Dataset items
Start of Block
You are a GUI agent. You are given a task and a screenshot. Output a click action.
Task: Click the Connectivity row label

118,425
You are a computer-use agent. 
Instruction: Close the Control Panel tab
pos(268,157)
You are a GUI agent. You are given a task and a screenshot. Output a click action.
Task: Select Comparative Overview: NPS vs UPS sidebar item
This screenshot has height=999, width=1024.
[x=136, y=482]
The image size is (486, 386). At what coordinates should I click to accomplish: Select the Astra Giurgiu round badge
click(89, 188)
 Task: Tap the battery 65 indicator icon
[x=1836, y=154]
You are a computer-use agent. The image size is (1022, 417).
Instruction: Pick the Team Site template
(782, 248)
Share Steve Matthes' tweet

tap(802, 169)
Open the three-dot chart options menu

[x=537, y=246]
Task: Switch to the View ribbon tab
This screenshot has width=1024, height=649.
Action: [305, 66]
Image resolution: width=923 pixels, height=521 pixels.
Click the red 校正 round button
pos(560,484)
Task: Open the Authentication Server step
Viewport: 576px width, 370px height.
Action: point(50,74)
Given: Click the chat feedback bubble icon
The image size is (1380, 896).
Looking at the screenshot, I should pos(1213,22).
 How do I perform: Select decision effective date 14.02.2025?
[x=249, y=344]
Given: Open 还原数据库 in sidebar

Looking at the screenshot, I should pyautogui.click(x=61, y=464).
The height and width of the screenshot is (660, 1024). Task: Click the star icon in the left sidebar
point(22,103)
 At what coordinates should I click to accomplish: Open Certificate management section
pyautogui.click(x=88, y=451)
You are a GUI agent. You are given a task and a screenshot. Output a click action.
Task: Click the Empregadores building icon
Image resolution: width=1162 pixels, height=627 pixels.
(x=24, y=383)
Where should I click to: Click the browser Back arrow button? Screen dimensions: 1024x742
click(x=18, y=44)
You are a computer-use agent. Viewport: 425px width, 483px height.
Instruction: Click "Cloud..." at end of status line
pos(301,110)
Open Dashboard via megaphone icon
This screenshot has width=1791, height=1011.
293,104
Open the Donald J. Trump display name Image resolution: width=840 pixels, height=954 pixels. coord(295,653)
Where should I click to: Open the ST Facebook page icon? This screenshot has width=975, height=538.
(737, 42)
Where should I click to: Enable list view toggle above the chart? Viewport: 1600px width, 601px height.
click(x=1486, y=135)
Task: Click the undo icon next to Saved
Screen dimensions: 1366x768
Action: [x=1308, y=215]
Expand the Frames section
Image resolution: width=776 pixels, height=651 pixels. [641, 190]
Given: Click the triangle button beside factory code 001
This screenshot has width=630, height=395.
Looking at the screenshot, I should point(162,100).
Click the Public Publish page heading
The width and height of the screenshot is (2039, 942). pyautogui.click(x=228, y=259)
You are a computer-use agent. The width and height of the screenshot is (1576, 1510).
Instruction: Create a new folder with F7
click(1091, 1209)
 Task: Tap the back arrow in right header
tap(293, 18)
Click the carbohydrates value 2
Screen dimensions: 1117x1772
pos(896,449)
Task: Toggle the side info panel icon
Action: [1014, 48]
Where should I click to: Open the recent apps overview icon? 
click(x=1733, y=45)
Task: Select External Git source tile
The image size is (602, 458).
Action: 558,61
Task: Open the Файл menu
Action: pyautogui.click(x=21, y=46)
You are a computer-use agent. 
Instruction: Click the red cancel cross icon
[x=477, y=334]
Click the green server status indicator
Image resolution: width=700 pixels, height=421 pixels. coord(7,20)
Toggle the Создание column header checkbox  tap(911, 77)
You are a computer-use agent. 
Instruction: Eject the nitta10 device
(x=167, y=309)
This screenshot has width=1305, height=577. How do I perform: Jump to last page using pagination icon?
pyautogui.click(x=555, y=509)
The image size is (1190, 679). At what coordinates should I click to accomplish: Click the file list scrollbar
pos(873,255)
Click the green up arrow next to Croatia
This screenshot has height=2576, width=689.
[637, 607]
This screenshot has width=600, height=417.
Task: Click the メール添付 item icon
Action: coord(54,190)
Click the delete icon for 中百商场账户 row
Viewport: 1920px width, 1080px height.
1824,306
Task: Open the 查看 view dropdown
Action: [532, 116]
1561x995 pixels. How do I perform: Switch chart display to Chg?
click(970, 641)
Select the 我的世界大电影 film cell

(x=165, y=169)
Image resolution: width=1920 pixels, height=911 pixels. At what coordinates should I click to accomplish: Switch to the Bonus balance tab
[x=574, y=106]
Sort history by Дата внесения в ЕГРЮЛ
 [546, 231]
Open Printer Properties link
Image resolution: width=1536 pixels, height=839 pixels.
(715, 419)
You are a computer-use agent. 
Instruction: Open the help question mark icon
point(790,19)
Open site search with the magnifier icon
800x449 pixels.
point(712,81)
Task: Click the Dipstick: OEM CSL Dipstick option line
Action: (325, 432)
End of Block
INSTRUCTIONS TO FOLLOW:
Please write out, exactly as they appear above, only the lines in the stretch from the line with "Instruction: Eject the nitta10 device" through the line with "Click the green up arrow next to Croatia".

SOLUTION TO THE EXERCISE:
Instruction: Eject the nitta10 device
(x=167, y=309)
This screenshot has width=1305, height=577. How do I perform: Jump to last page using pagination icon?
pyautogui.click(x=555, y=509)
The image size is (1190, 679). At what coordinates should I click to accomplish: Click the file list scrollbar
pos(873,255)
Click the green up arrow next to Croatia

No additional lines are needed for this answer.